PROMPT => Retype, without any change, the first line of the records and every line after it through the one containing "Open the history clock icon".
::: MATERIAL PROVIDED :::
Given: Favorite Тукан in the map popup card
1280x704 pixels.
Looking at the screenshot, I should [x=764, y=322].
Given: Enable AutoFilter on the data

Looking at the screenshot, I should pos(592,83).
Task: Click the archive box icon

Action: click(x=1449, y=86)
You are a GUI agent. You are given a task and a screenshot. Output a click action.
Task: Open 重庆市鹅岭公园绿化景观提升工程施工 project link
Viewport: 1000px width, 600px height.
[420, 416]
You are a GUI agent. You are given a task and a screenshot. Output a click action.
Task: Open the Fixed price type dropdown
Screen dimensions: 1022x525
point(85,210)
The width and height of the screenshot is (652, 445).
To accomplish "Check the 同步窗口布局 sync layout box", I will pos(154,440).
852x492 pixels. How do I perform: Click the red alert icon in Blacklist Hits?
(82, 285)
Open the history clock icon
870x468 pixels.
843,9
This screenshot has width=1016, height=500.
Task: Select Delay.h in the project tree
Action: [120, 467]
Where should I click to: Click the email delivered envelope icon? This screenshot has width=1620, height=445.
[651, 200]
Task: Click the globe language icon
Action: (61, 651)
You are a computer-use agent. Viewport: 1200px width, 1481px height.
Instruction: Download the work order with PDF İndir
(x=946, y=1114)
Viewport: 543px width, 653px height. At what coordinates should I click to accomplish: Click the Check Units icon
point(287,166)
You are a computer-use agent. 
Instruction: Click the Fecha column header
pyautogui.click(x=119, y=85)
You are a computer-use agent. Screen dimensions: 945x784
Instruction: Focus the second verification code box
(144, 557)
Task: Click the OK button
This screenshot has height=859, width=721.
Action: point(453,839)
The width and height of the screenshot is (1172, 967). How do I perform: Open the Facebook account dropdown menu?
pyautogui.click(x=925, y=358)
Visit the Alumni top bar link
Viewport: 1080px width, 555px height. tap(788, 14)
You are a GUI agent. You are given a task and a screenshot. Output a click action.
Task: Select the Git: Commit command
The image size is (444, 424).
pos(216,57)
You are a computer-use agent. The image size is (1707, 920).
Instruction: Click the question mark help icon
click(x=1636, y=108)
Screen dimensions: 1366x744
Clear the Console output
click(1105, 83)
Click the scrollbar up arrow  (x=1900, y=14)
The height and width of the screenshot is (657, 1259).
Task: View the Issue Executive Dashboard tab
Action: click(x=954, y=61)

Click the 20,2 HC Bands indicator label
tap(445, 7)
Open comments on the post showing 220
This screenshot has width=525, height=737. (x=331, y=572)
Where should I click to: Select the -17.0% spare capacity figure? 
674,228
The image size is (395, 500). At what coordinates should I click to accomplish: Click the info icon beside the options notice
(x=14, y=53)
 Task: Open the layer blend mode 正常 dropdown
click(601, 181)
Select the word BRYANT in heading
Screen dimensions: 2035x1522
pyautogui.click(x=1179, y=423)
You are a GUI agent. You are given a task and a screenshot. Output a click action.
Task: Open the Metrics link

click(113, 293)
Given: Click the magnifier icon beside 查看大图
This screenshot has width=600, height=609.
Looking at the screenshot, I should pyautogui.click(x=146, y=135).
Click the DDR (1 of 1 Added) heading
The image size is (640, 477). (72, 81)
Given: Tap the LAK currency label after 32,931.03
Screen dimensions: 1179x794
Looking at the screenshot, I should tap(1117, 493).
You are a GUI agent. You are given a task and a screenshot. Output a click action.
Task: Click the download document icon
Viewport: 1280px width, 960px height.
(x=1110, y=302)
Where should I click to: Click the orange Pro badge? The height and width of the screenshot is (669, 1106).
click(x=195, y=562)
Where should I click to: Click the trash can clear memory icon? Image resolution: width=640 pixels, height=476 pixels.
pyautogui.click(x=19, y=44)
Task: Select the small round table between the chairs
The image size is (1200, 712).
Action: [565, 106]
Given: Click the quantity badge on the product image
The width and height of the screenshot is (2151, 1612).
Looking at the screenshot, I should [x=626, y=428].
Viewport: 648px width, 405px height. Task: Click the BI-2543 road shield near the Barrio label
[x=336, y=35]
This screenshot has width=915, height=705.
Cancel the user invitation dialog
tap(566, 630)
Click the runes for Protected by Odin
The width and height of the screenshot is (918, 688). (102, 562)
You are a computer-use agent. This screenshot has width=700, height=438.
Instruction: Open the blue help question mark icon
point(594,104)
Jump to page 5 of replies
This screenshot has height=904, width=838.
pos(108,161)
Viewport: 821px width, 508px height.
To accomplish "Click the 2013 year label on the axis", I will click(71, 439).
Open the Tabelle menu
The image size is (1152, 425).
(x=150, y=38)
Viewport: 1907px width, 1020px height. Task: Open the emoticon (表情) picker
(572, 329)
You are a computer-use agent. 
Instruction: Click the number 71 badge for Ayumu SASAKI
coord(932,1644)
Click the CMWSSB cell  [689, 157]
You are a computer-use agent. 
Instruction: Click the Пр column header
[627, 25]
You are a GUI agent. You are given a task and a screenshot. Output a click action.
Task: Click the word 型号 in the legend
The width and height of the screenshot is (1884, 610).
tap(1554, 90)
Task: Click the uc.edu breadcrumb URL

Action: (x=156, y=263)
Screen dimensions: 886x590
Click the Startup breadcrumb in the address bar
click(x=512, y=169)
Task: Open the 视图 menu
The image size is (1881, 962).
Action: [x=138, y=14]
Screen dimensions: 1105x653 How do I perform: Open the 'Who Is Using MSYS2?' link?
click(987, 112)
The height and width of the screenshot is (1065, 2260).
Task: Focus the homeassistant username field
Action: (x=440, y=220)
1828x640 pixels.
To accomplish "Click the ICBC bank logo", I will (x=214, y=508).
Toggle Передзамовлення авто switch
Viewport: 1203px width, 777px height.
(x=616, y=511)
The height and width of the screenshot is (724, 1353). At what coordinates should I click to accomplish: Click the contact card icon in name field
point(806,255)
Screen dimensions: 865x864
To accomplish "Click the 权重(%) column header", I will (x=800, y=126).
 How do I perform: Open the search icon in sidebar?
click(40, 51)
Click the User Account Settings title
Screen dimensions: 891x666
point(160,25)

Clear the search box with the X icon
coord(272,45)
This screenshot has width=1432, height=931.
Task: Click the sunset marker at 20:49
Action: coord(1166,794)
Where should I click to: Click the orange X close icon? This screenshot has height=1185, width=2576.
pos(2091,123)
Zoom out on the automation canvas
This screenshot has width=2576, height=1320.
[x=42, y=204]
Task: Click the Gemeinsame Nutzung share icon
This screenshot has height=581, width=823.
:::
ANSWER BELOW =>
Given: Favorite Тукан in the map popup card
1280x704 pixels.
Looking at the screenshot, I should [x=764, y=322].
Given: Enable AutoFilter on the data

Looking at the screenshot, I should pos(592,83).
Task: Click the archive box icon

Action: click(x=1449, y=86)
You are a GUI agent. You are given a task and a screenshot. Output a click action.
Task: Open 重庆市鹅岭公园绿化景观提升工程施工 project link
Viewport: 1000px width, 600px height.
[420, 416]
You are a GUI agent. You are given a task and a screenshot. Output a click action.
Task: Open the Fixed price type dropdown
Screen dimensions: 1022x525
point(85,210)
The width and height of the screenshot is (652, 445).
To accomplish "Check the 同步窗口布局 sync layout box", I will pos(154,440).
852x492 pixels. How do I perform: Click the red alert icon in Blacklist Hits?
(82, 285)
Open the history clock icon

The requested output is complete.